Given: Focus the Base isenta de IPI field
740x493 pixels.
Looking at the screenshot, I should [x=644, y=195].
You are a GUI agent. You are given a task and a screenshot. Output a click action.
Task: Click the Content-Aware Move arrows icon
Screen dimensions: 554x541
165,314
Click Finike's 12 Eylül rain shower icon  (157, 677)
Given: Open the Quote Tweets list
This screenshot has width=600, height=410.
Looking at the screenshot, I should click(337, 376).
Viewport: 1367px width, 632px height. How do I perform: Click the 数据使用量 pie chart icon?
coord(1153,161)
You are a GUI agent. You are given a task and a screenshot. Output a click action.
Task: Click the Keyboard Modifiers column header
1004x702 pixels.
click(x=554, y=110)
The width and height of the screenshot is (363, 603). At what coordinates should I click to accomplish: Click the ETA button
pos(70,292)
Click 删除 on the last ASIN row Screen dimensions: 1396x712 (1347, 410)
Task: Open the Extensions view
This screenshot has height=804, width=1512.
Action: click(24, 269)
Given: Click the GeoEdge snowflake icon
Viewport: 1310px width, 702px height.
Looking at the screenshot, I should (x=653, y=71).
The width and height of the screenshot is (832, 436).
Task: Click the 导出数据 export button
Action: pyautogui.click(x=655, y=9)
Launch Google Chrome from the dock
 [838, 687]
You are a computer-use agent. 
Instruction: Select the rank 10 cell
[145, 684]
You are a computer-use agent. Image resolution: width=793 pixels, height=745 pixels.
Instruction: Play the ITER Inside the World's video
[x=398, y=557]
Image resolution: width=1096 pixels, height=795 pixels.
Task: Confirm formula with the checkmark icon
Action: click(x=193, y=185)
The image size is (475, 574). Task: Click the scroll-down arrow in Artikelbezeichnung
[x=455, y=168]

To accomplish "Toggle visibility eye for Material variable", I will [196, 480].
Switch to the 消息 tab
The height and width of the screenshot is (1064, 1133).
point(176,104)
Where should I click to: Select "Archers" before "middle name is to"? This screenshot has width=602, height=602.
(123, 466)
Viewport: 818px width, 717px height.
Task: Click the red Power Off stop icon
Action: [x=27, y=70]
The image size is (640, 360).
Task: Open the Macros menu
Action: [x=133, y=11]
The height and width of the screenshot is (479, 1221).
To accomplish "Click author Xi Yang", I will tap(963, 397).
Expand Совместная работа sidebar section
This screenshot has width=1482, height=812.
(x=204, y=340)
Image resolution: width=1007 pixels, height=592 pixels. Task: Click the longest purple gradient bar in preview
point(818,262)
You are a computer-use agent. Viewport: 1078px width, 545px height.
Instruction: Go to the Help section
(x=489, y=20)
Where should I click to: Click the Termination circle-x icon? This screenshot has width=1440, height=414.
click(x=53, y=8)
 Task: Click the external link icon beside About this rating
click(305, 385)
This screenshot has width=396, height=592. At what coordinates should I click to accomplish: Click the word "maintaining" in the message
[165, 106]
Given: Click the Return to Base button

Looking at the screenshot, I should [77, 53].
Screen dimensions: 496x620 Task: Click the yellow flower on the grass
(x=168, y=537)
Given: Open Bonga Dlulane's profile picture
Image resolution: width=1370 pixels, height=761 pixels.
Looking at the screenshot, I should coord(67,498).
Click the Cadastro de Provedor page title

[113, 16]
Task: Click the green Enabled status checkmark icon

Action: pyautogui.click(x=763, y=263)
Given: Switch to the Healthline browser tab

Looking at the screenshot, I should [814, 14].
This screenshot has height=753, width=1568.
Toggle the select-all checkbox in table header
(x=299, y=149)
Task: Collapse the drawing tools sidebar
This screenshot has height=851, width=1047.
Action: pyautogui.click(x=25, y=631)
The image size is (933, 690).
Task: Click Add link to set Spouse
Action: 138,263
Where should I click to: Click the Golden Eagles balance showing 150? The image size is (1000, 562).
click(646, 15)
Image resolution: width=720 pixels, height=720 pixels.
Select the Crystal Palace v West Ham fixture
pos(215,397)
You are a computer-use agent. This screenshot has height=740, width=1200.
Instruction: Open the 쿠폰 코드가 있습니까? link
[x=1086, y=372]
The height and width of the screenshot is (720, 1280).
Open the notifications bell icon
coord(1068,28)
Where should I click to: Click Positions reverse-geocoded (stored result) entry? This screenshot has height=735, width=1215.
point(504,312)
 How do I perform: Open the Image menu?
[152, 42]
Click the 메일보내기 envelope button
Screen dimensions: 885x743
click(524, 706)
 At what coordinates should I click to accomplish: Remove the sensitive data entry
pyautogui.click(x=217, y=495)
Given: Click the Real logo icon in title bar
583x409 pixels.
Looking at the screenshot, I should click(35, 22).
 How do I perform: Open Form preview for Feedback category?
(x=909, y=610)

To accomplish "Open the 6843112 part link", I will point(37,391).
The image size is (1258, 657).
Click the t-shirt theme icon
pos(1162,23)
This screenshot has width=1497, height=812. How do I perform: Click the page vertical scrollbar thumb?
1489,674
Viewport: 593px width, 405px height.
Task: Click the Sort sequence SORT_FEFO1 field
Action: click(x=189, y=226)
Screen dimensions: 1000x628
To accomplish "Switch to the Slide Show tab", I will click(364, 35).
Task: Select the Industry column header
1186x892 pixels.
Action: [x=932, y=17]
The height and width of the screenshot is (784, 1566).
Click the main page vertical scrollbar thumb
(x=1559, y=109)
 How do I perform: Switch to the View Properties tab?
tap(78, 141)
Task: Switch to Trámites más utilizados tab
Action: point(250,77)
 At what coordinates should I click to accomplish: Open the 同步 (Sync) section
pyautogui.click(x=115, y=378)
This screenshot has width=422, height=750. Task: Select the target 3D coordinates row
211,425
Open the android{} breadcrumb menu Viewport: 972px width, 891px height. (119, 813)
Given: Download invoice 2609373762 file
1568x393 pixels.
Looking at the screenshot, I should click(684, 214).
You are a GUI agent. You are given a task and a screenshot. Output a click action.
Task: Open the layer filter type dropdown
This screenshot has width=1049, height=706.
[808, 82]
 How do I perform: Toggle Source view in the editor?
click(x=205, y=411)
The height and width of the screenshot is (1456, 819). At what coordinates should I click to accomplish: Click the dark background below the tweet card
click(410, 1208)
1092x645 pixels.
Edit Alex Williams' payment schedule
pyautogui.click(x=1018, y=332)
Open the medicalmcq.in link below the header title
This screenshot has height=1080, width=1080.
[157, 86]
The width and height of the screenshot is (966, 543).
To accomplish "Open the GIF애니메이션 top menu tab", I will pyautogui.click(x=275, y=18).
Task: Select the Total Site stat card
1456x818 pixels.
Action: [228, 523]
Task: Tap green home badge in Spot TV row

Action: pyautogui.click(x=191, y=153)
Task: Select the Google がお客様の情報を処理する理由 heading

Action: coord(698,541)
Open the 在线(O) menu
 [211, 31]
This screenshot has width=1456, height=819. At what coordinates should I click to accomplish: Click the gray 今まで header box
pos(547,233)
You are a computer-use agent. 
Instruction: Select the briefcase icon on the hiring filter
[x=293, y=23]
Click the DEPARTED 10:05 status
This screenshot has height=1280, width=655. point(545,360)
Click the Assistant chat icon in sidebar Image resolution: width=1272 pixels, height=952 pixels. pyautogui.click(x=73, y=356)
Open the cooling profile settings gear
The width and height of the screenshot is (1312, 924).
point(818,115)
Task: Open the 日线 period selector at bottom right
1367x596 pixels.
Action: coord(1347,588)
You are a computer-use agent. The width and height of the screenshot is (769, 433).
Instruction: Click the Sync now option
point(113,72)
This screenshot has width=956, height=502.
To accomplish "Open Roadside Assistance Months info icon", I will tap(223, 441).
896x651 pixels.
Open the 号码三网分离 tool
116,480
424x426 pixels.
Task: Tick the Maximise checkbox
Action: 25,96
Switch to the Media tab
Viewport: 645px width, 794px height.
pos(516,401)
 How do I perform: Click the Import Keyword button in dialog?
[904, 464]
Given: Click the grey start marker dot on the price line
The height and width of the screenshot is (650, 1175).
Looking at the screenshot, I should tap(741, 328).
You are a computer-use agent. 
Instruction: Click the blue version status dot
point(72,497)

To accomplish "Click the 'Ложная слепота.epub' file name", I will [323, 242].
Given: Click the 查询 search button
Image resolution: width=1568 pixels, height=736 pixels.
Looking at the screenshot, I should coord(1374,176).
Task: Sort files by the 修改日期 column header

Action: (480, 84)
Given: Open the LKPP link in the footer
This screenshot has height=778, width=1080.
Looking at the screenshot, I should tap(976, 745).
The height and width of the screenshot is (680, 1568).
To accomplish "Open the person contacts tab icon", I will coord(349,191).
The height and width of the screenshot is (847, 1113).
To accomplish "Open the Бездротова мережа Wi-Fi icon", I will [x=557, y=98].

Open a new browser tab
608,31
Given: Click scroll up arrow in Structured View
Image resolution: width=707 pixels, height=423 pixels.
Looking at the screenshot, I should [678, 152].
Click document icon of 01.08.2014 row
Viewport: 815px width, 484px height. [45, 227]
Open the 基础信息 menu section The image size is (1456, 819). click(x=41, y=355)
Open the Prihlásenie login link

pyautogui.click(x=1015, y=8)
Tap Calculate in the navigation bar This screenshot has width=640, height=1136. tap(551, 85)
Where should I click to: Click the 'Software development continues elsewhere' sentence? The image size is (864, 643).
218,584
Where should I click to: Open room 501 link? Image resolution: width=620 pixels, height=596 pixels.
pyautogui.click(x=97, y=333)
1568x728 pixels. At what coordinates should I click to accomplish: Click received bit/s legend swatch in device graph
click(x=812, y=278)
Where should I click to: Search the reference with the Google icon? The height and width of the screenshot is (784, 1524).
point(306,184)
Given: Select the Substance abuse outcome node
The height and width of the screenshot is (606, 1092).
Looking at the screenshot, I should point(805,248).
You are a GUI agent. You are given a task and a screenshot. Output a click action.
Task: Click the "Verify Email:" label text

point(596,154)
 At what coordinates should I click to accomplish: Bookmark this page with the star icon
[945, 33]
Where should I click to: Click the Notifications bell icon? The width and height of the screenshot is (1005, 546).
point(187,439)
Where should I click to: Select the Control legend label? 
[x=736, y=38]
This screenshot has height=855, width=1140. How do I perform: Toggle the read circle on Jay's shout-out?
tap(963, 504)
....
Assignment: Every line of the data above that includes "profile" should be listed.

Your solution:
Given: Open Bonga Dlulane's profile picture
Open the cooling profile settings gear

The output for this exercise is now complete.